> [REQUIREMENT] In the listing that follows, the lines starting at the one containing "This screenshot has width=1024, height=768." and ending at the one containing "Click the Create button" are to be returned exactly, both boundary lines included, and no others.

> [DATA EXTRACTS]
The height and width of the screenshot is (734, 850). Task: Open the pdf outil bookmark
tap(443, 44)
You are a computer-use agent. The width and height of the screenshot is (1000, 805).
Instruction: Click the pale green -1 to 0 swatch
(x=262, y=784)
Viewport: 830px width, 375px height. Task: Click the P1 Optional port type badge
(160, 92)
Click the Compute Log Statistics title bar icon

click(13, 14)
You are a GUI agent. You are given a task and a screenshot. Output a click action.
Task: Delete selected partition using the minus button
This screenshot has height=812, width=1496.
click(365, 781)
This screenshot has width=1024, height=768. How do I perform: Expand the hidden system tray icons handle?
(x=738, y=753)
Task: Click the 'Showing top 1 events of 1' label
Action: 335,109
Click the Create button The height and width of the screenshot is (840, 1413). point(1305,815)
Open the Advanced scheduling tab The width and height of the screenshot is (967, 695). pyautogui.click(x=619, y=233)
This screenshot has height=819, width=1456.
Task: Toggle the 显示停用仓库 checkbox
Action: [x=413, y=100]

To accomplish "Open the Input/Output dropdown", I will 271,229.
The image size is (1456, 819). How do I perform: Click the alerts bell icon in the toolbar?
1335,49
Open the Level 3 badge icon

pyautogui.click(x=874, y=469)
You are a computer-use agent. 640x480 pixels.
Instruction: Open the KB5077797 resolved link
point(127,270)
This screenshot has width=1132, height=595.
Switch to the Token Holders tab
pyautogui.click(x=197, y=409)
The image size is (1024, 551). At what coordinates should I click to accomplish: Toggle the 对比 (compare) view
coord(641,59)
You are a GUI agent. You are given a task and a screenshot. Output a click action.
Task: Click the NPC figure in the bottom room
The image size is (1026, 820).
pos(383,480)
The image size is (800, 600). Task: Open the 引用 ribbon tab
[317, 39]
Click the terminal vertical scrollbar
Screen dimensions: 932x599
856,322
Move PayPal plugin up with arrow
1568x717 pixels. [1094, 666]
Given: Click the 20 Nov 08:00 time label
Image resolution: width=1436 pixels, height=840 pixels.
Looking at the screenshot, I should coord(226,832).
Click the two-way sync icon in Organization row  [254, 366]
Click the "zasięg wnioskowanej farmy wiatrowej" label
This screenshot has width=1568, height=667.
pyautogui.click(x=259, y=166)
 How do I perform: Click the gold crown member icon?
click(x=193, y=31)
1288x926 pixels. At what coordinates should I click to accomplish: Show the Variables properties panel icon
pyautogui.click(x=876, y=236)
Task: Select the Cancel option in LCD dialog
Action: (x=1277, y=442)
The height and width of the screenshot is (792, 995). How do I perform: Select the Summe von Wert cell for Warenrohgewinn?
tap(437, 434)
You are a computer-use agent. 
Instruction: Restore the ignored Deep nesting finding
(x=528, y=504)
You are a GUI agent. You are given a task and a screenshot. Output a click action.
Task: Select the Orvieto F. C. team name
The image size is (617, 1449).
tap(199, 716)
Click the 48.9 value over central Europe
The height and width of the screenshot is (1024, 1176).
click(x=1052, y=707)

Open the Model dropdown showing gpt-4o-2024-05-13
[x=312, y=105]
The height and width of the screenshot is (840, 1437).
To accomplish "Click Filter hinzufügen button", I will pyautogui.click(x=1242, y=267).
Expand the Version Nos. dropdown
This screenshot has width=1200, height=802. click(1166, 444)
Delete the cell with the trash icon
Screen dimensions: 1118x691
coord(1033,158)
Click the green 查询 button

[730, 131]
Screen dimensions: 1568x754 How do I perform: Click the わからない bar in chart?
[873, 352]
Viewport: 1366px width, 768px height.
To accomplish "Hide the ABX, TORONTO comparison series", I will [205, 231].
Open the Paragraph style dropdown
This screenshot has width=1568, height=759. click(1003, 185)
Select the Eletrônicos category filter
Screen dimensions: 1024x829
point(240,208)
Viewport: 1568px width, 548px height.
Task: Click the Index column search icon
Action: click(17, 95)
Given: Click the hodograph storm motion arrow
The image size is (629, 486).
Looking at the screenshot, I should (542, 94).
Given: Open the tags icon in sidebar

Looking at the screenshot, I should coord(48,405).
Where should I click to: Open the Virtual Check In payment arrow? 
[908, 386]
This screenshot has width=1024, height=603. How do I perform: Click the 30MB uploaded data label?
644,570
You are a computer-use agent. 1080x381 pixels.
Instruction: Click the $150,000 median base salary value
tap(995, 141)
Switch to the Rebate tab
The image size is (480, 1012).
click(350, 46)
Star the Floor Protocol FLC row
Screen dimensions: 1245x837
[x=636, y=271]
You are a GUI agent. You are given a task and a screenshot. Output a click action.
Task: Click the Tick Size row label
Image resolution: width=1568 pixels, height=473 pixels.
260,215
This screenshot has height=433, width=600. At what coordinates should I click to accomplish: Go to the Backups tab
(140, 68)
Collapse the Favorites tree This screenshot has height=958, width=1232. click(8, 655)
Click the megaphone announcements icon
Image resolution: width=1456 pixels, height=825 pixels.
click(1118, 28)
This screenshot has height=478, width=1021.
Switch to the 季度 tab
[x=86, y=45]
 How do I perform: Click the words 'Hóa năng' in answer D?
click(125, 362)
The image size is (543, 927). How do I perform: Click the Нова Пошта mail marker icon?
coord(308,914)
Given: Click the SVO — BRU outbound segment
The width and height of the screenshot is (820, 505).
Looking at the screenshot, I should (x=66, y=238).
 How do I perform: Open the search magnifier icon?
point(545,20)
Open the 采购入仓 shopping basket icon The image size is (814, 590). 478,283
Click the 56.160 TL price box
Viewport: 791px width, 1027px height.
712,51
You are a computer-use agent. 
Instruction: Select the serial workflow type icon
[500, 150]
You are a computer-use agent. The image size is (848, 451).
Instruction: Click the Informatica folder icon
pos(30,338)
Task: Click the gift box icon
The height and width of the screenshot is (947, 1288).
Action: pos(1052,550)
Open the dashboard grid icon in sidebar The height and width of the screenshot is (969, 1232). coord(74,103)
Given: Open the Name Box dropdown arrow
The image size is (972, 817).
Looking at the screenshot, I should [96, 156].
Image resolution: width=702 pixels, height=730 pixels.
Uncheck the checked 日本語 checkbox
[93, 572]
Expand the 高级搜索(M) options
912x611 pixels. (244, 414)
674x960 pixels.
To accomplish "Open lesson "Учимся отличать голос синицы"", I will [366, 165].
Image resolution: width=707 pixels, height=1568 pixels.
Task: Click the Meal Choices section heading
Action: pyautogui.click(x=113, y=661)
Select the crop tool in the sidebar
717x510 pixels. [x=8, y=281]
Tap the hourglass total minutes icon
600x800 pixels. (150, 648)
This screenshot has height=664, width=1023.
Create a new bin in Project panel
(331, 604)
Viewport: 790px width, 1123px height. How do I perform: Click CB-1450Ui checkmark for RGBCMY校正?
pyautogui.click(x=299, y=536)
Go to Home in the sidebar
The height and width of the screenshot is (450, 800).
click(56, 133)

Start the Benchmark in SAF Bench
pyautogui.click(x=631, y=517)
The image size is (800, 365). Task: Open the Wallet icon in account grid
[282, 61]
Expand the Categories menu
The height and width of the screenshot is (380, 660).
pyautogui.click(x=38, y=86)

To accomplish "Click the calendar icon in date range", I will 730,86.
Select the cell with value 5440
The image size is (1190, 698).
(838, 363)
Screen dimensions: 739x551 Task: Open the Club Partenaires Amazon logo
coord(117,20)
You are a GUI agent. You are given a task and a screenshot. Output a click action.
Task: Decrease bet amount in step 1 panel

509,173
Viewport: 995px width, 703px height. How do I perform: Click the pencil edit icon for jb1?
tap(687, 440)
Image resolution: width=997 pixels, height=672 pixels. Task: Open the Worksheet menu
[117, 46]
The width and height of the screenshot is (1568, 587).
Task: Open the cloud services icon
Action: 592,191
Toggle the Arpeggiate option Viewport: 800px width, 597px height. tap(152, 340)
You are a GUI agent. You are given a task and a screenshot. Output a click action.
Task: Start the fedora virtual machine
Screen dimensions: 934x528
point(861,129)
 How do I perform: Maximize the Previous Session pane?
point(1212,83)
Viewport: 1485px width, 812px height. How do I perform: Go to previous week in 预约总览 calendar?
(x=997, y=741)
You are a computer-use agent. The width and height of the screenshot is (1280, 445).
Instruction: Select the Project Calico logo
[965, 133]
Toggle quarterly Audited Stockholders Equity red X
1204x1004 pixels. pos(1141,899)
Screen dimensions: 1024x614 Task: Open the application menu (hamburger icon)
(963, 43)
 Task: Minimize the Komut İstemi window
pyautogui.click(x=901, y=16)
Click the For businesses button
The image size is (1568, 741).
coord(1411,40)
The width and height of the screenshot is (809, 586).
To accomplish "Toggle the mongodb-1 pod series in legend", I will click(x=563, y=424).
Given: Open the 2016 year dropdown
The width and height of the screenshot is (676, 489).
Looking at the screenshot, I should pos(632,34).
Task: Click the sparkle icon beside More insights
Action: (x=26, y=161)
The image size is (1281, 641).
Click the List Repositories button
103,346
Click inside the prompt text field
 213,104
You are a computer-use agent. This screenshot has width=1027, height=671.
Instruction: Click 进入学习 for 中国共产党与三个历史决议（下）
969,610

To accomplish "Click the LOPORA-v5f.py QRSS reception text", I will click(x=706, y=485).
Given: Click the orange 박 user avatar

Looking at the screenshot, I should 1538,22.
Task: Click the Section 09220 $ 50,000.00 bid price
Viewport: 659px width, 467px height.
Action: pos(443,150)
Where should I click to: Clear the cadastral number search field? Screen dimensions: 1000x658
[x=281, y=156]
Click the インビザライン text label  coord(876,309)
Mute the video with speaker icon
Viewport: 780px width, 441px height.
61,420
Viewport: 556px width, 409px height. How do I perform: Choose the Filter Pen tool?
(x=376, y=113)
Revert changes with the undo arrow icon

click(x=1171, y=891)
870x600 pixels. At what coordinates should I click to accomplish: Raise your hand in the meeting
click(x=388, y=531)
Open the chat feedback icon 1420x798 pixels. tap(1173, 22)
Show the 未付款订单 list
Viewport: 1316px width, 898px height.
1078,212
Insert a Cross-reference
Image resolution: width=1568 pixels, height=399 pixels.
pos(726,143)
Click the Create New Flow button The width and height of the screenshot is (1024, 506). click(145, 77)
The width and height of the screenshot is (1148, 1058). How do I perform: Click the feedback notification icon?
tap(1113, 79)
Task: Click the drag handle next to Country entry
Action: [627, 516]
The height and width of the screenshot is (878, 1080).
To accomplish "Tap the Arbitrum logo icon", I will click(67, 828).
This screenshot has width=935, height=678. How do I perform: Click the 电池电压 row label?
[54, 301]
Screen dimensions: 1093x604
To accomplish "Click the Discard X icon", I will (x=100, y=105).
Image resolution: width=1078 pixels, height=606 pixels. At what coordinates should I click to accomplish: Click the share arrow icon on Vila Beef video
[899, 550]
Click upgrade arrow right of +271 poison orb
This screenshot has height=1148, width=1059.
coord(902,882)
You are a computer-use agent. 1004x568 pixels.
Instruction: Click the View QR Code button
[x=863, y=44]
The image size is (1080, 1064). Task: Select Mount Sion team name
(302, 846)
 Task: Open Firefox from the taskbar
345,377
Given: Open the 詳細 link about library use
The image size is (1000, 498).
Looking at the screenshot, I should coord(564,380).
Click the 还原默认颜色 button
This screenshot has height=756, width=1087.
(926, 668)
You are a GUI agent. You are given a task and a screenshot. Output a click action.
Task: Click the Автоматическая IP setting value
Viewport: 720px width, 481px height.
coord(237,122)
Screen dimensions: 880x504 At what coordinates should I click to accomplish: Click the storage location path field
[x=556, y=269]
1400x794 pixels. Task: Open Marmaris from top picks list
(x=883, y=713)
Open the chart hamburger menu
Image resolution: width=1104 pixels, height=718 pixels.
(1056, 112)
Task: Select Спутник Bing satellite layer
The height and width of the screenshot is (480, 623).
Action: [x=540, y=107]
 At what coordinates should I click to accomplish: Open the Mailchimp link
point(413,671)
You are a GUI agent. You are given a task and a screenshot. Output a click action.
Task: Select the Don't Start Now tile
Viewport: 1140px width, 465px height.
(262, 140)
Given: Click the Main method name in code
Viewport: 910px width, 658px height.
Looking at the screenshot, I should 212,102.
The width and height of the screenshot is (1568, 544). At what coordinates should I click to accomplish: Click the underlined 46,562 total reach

> [RESULT OF THIS EXERCISE]
This screenshot has width=1024, height=768. How do I perform: Expand the hidden system tray icons handle?
(x=738, y=753)
Task: Click the 'Showing top 1 events of 1' label
Action: 335,109
Click the Create button The height and width of the screenshot is (840, 1413). point(1305,815)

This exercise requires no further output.